DOCUMENT EXTRACT ->
-----
This is a really good blog about coming alongside your college student. There are also great words of wisdom for any parent of any age child. Liz did a really good job with this and if you have child anywhere near the age of college, her book, “They’re Ready. Are You?” is an excellent resource. You can find it here.
Supporting Your College Grad in Their Job Search
Standing on the soft grass in the warm August sun outside my twins’ dormitories at their respective colleges four years ago, I felt like I was leaving part of myself behind. With hugs that lingered, tears that flowed freely and an ache in my heart, I thought dropping my kids off at college was my hardest parenting moment. But I was wrong.
Little did I know that a global pandemic would prevent my husband and I from attending their college graduations and that COVID-19 would result in one of the tightest job markets on record. And when the dust settled, my daughter would accept a job in a state far, far away, while my son, who had professed an interest in staying on the East coast, would end up living and working a mere 30 minutes from our home. Supporting our college graduates in their job search, now that has been my hardest parenting moment to date.
Let Them Take the Lead
When our kids left for college, they knew the expectations – graduate in four years and then you’re off the payroll. Our daughter, a zoologist, cast a wide net, given her field’s propensity to require 24 months of unpaid work experience prior to a fulltime position. Our son, a mechanical engineer, chose to be more selective. Initially looking at jobs on the East coast and then pivoting to jobs out West. We watched with a mix of trepidation and excitement from the sidelines.
-----
DATA EXTRACT ->
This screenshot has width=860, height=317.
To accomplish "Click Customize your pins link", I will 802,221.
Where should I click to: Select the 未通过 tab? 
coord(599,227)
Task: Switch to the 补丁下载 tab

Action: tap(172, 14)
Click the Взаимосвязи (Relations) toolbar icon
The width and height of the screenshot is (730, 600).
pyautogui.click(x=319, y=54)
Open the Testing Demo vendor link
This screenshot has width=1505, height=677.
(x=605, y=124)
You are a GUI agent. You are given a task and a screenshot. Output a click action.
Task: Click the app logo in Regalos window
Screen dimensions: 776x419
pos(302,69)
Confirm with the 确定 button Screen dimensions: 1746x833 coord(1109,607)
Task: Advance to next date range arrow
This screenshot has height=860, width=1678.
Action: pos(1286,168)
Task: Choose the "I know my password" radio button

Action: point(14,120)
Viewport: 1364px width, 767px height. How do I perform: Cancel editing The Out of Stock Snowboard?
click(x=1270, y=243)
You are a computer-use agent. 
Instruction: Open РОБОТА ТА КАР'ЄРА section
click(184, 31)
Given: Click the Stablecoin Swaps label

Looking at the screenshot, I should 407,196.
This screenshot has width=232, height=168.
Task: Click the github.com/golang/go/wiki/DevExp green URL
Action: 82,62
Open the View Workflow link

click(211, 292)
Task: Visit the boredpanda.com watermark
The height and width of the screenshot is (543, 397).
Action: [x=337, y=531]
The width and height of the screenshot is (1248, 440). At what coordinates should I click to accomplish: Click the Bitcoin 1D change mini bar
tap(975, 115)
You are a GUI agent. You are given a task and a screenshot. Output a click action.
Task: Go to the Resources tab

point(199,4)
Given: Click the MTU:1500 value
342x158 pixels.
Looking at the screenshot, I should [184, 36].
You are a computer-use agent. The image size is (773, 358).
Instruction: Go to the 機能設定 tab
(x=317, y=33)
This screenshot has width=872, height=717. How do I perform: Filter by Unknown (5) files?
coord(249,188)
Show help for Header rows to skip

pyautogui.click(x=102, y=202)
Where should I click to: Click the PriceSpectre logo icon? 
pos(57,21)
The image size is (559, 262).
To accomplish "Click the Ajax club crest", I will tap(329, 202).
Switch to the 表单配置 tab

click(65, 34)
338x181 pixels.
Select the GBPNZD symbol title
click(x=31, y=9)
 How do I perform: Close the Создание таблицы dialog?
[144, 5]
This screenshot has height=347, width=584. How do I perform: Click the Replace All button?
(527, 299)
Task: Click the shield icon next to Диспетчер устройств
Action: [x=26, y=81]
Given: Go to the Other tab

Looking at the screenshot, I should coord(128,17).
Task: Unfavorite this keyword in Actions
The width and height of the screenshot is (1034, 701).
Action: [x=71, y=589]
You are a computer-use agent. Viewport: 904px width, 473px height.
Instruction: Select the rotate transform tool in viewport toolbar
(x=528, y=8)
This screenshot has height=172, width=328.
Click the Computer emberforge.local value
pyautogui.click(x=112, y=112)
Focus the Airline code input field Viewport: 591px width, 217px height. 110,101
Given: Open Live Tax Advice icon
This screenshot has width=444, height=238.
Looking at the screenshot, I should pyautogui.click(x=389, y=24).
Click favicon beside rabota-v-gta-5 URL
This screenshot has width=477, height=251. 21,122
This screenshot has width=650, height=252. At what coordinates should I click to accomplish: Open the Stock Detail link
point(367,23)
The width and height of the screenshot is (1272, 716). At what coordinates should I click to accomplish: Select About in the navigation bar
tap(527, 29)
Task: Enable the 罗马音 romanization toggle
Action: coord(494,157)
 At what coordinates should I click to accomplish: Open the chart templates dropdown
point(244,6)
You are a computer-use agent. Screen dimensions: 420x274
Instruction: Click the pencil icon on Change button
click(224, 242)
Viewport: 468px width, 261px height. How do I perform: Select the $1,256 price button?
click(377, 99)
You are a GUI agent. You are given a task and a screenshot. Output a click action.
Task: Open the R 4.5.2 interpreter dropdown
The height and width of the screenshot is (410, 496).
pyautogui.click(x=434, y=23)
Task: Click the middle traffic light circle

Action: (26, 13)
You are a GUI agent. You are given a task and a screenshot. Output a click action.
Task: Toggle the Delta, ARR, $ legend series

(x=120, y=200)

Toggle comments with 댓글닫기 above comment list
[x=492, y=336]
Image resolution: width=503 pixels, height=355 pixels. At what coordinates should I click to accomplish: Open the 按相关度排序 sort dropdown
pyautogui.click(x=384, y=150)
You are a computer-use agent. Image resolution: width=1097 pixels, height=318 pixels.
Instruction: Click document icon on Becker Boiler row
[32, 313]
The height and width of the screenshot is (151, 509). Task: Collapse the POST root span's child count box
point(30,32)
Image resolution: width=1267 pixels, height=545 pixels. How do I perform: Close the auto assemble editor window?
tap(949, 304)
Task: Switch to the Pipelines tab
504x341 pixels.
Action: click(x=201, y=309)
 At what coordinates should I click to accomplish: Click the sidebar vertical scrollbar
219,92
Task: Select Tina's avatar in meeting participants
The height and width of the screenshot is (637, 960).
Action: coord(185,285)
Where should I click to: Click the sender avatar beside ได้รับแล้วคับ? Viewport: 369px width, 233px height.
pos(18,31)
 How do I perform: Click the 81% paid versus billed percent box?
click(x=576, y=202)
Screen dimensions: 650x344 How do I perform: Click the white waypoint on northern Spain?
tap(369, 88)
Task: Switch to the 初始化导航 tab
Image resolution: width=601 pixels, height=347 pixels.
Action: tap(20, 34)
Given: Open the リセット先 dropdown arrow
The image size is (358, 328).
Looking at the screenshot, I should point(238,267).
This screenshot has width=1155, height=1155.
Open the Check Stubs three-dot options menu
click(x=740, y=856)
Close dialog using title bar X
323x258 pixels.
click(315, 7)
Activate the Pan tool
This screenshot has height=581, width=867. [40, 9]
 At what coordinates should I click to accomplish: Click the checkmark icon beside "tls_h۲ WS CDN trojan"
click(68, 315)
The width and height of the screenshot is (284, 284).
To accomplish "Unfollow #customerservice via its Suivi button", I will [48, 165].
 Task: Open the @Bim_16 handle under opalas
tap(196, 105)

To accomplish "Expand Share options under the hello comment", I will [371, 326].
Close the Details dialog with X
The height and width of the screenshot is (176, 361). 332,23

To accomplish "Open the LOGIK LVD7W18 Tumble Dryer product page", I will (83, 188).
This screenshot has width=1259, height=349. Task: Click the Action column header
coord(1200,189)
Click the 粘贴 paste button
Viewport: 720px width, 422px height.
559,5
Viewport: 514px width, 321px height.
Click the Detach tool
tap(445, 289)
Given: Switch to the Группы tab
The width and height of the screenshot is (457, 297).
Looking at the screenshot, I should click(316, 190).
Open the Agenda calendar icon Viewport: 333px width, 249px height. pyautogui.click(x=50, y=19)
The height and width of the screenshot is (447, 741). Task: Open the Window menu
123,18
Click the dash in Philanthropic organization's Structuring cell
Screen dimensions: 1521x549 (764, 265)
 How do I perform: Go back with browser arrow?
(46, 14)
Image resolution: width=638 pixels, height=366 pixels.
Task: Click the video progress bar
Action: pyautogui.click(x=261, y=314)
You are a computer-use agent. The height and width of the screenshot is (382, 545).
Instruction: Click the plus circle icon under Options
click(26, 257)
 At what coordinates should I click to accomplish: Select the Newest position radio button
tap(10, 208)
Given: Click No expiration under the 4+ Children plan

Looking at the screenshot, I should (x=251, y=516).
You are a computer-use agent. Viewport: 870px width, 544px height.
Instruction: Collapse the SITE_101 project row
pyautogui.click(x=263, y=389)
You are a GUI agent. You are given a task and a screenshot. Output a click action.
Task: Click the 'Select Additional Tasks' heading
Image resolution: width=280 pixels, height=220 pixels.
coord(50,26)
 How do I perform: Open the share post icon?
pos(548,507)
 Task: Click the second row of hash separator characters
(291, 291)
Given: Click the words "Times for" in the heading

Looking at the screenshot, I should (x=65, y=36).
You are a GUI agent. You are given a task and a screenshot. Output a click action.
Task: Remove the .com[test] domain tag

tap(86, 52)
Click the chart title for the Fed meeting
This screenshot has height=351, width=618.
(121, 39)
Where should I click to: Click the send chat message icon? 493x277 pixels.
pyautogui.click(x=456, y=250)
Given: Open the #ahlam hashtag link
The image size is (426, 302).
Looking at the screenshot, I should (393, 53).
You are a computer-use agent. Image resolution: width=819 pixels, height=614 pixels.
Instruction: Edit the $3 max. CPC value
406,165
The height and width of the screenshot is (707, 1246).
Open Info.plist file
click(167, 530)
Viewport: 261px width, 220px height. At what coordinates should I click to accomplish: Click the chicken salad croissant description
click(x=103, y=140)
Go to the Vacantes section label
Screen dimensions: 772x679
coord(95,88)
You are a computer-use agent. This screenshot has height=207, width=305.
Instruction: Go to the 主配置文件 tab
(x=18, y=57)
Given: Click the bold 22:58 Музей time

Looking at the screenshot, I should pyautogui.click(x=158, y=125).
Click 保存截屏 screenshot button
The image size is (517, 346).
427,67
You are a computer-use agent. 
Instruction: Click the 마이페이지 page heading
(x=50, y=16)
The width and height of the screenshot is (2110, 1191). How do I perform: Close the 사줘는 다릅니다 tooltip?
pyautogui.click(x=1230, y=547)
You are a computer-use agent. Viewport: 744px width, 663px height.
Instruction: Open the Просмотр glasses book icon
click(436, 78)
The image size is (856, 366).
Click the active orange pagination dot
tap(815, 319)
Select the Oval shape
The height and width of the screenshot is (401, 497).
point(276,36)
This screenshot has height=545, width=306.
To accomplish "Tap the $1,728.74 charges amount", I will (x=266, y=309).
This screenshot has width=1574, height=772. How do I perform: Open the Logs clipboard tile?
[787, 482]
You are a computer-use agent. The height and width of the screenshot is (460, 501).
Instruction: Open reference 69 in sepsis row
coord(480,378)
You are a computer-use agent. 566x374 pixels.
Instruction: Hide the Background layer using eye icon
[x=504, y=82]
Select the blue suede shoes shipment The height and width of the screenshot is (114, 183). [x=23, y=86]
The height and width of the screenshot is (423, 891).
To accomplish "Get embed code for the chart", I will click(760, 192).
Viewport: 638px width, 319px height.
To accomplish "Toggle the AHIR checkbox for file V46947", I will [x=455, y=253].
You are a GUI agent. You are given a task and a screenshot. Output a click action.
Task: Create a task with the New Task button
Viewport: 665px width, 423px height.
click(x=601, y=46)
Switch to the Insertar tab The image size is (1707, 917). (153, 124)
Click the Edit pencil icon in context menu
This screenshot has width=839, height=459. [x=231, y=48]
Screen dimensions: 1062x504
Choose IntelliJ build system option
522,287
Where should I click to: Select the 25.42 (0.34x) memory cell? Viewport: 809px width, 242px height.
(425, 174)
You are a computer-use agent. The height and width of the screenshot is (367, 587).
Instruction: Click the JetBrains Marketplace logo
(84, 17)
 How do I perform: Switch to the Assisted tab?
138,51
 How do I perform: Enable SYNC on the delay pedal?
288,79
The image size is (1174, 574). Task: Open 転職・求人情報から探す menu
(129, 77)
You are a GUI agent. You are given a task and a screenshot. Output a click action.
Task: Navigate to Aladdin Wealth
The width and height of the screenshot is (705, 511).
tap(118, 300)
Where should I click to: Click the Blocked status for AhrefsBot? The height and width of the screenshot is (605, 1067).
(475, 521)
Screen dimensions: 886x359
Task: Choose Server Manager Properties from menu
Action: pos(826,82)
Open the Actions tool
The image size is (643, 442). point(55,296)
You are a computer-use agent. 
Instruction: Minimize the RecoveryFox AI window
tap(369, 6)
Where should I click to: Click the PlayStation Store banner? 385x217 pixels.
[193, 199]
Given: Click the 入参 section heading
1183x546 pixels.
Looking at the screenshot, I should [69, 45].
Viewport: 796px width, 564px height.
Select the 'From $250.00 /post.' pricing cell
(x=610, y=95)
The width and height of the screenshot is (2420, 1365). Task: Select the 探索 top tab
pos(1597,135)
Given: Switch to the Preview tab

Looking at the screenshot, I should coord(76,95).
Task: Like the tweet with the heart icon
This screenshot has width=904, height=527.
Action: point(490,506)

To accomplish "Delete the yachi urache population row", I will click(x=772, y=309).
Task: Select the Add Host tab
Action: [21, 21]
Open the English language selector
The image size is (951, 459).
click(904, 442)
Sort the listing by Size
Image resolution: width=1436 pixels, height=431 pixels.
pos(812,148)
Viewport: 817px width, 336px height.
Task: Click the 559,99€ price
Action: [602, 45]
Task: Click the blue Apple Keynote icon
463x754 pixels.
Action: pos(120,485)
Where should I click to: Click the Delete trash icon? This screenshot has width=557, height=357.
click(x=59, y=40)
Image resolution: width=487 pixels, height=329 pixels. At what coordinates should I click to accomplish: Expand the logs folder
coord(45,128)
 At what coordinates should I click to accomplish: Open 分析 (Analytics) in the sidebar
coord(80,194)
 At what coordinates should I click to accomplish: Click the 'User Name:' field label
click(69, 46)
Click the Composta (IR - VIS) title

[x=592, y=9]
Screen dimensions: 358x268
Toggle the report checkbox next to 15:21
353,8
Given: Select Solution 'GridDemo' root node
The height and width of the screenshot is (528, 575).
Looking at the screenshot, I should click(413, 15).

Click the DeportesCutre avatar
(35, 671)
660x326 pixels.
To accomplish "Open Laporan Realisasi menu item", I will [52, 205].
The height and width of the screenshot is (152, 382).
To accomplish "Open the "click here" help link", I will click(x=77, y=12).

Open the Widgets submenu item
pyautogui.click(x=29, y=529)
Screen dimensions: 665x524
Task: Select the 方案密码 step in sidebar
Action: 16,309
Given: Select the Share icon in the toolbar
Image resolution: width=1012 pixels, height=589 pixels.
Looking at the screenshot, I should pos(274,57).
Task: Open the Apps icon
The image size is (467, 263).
-----
TASKS TO PERFORM ->
1. According to the blog post, what field did the son study?
2. Summarize the blog post in two sentences.
3. Based on the blog post, answer yes or no to each statement and quote the words that decide it:
(a) The parents attended their twins' college graduations.
(b) The son ended up living near the family home.
(c) The twins were expected to graduate in four years and then support themselves.
The material is separate from the blog post.

TASK-BY-TASK ANSWERS ->
1. Mechanical engineering.

2. A parent who thought dropping her twins off at college was her hardest parenting moment found that supporting them in their job search was harder, after a pandemic kept the parents from the graduations and COVID-19 brought one of the tightest job markets on record. Her daughter, a zoologist, cast a wide net and accepted a job in a faraway state, while her son, a mechanical engineer, was more selective and ended up living and working 30 minutes from home.

3.
(a) No: "a global pandemic would prevent my husband and I from attending their college graduations"
(b) Yes: "would end up living and working a mere 30 minutes from our home"
(c) Yes: "graduate in four years and then you’re off the payroll"